こんにちは、行政書士の長井です。
行政書士試験の受験を考えている皆さんは、「合格するまでにどのくらいの時間がかかる?」という不安や疑問を持つことがあるかもしれません。実際、私自身も3回目の挑戦で合格しましたが、その間は同じような悩みを持ったことがあります。

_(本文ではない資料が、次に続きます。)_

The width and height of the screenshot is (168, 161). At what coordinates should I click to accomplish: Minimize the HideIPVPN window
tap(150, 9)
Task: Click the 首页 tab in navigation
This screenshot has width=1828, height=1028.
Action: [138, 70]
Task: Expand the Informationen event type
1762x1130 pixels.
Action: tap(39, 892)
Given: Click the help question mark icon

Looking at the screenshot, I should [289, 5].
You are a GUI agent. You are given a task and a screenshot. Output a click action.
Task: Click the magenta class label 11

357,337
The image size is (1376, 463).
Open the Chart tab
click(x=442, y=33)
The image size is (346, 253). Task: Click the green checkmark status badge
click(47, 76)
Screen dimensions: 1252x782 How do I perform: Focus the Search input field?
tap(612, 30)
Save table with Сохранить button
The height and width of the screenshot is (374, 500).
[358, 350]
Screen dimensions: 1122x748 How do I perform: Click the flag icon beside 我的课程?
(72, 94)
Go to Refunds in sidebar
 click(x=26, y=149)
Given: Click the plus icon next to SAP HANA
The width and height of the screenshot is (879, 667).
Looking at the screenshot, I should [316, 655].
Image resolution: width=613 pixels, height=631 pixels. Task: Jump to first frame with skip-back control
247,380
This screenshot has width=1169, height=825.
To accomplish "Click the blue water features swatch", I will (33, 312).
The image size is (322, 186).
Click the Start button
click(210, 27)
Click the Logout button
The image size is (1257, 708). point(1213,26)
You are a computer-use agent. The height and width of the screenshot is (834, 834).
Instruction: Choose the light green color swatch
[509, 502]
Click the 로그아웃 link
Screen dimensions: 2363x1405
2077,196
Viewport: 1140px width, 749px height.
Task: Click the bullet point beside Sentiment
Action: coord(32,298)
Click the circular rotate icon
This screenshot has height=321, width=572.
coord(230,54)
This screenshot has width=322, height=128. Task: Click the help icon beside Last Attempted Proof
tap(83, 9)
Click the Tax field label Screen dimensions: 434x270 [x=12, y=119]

そこで今回は、受験生一人ひとりのライフスタイル、もともとの学力、学習環境など、さまざまな要因を考慮しながら、合格に至るまでの期間について、現役の行政書士としての私なりの視点でお話ししたいと思います。
目次
試験概要
行政書士試験は、毎年11月の第2日曜日に実施され、合格率はおよそ10%から13%となっています。これは、毎年約47,000人が受験する人気の高い資格試験の一つです。合格までの試験回数に関しては、正式な統計はありませんが、業界の同僚やSNSの投稿から見ると、多くの人が2回から3回の受験で合格しているようです。
ネットでの情報
インターネット上では、「行政書士試験には1,000時間の勉強が必要」という情報をよく見かけますが、この数字には明確な根拠がなく、勉強時間を一律に「1,000時間」と定めることは適切ではありません。その理由は、受験生のライフスタイルや元々の学力によって必要な勉強量が異なるためです。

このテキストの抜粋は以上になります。